Writes to ZFS can be long and complicated, requiring multiple blocks be updated for a single change. This is how it maintains its very high integrity. However, this means it can take a while to write even the simplest thing, and a synchronous write could take ages (in computer terms).
To get around this, ZFS maintains a ZIL – ZFS Intent Log.
In ZFS, the ZIL primarily serves to ensure the consistency and durability of write operations, particularly for synchronous writes. But it’s not a physical thing; it’s a concept or list. It contains transaction groups that need to be completed in order.
The ZIL can be physically stored in three possible places…
In-Memory (Volatile Storage):
This is the default location. Initially, all write operations are buffered in RAM. This is where they are held before being committed to persistent storage. This kind ofZIL is volatile because it’s not backed by any permanent storage until written to disk.
Volatility doesn’t matter, because ZFS guarantees consistency with transaction groups (TXGs). The power goes off and the in-RAM ZIL is lost, the transactions are never applied; but the file system is in a consistent state.
In-Pool (Persistent Storage):
Without a dedicated log device, the ZIL entries are written to the main storage pool in transaction groups . This happens for both synchronous and asynchronous writes but is more critical for synchronous writes to ensure data integrity in case of system crashes or power failures.
SLOG (Separate Intent Log Device):
For better performance with synchronous writes, you can add a dedicated device to serve as the SLOG. This device is typically a low-latency, high-speed storage like a short-stroked Rapter, enterprise SSD or NVRAM. ZFS writes the log entries before they’re committed to the pool’s main storage.

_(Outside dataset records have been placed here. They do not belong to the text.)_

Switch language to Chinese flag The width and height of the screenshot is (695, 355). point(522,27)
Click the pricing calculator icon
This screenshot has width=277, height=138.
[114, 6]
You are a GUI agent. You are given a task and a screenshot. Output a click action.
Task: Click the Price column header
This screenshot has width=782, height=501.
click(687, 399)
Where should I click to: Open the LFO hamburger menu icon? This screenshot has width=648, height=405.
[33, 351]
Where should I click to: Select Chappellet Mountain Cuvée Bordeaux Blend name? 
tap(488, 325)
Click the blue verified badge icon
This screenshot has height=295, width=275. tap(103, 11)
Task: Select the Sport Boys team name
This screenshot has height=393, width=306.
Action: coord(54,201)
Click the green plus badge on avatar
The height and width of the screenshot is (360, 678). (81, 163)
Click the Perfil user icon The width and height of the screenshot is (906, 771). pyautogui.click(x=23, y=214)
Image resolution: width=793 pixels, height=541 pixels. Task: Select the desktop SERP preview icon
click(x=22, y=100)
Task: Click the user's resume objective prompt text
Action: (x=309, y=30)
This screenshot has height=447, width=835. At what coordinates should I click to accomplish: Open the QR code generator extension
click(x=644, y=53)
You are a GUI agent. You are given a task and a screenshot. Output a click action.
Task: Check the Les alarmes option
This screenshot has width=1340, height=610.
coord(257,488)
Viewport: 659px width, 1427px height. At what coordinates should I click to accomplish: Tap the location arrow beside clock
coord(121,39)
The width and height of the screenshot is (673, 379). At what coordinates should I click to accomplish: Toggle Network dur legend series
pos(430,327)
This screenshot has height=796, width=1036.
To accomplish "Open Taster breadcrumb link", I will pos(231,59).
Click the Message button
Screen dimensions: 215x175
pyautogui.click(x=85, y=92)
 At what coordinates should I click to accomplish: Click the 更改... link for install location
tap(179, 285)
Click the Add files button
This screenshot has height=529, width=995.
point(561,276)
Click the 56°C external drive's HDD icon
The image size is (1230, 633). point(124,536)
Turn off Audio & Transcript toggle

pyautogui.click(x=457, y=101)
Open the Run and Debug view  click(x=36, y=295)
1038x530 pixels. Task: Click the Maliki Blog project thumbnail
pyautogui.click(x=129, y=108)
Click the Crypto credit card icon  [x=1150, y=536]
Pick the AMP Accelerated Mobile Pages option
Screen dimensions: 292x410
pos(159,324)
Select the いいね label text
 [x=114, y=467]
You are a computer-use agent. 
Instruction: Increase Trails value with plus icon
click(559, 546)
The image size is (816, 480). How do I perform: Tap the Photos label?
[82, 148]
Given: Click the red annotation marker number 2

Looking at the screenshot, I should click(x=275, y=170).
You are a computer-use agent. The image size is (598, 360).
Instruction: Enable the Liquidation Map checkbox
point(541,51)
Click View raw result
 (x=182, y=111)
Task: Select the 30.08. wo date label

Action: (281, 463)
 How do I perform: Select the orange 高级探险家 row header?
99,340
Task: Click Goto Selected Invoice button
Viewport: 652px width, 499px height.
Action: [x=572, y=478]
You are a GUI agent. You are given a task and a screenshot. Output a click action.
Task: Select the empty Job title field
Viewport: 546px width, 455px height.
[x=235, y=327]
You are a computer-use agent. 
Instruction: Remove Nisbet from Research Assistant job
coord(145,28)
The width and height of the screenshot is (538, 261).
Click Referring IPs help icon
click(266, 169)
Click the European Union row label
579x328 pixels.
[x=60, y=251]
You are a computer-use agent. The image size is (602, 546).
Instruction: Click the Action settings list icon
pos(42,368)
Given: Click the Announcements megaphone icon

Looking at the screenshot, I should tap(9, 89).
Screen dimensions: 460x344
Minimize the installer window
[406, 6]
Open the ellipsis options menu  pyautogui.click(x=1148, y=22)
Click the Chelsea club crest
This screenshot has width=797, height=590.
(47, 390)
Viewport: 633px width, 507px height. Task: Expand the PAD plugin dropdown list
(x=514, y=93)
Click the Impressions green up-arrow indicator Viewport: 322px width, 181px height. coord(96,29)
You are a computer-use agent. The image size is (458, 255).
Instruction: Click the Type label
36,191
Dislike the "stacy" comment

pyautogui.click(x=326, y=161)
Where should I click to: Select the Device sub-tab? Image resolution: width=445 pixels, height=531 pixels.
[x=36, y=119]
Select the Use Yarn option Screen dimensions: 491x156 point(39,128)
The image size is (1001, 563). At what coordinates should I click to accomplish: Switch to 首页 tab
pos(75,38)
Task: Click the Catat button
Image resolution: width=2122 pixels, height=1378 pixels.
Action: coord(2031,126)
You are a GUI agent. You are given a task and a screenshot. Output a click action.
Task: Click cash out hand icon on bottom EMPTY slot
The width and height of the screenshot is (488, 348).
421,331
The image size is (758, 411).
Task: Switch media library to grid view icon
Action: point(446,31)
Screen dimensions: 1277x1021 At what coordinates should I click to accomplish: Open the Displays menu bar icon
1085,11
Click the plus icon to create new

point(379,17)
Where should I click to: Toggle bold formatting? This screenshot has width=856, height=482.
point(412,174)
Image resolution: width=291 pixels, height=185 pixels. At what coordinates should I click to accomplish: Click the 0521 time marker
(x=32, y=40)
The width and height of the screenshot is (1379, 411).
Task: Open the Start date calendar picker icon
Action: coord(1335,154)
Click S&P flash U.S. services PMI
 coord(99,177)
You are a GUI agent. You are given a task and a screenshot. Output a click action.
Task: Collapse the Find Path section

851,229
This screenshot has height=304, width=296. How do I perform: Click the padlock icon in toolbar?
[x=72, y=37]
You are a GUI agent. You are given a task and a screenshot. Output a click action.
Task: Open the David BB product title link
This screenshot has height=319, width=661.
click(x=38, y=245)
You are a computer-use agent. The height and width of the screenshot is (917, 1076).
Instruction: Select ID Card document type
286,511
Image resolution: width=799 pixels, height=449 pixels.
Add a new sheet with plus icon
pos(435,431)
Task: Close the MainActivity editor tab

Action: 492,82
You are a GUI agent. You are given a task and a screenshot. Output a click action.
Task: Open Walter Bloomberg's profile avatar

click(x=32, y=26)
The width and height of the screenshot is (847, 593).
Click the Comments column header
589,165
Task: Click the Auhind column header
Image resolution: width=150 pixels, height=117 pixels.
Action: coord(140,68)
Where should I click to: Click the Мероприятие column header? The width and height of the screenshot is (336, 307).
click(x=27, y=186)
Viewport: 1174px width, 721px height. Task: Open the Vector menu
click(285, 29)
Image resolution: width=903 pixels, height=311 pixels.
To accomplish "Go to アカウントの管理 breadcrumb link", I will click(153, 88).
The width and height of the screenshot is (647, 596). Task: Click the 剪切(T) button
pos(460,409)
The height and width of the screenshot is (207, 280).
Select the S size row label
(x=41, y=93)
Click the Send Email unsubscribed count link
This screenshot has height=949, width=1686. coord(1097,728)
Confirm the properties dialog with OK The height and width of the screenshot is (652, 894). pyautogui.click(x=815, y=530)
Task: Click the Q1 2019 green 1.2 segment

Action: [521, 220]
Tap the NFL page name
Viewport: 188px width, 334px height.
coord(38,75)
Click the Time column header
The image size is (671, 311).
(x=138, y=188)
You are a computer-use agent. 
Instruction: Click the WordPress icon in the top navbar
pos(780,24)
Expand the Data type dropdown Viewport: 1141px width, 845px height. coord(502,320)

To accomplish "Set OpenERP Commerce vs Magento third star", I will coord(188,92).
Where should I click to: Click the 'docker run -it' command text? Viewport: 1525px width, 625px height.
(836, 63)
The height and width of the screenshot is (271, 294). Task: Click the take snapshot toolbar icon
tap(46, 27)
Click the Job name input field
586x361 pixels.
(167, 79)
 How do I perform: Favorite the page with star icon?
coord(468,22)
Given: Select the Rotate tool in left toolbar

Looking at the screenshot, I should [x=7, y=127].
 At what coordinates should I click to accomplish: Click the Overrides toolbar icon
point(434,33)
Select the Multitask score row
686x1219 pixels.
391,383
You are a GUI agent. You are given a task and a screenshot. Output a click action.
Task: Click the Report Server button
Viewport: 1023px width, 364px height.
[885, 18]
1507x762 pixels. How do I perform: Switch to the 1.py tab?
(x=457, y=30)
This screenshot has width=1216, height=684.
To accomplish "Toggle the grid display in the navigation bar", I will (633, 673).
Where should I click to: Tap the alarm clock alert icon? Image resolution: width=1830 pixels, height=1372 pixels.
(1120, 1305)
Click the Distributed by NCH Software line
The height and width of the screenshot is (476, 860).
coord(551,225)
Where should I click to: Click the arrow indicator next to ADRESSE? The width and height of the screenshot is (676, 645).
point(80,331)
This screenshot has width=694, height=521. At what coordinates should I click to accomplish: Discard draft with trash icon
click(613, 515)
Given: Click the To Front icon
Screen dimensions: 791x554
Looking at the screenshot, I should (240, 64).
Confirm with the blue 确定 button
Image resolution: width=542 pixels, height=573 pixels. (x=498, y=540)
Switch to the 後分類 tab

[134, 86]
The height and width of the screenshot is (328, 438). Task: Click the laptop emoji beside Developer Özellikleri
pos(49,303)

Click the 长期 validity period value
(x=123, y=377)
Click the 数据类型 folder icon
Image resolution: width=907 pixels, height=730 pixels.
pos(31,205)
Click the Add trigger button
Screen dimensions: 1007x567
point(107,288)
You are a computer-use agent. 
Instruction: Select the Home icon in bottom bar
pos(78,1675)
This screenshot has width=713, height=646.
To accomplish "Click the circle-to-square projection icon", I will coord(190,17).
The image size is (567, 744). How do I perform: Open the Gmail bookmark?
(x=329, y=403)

By storing the pending TXGs on disk, either in the pool or on an SLOG, ZFS can meet the POSIX requirement that the transaction is stored in non-volatile storage before the write returns, and if you’re doing a lot of synchronous writes then storing them on a high-speed SLOG device helps. But only if the SLOG device is substantially faster than an array of standard drives. And it only matters if you do a lot of synchronous writes. Caching asynchronous writes in RAM is always going to be faster still
I’d contend that the only times synchronous writes feature heavily are databases and virtual machine disks. And then there’s NFS, which absolutely loves them. See ESXi NFS ZFS and vfs-nfsd-async for more information if this is your problem.
If you still think yo need an SLOG, install a very fast drive. These days an NVMe SLC NAND device makes sense. Pricy, but it doesn’t need to be very large. You can add it to a zpool with:
zpool add poolname log /dev/daX
Where daX is the drive name, obviously.
As I mentioned, the SLOG doesn’t need to be large at all. It only has to cope with five seconds of writes, as that’s the maximum amount of time data is “allowed” to reside there. If you’re using NFS over 10Gbit Ethernet the throughput isn’t going to be above 1.25Gb a seconds. Assuming that’s flat-out synchronous writes, multiplying that by five seconds is less than 8Gb. Any more would be unused.
If you’ve got a really critical system you can add mirrored SLOG drives to a pool thus:
zpool add poolname log /dev/daX /dev/daY
You can also remove them with something like:
zpool remove poolname log /dev/daY
This may be useful if adding an SLOG doesn’t give you the performance boost you were hoping for. It’s very niche!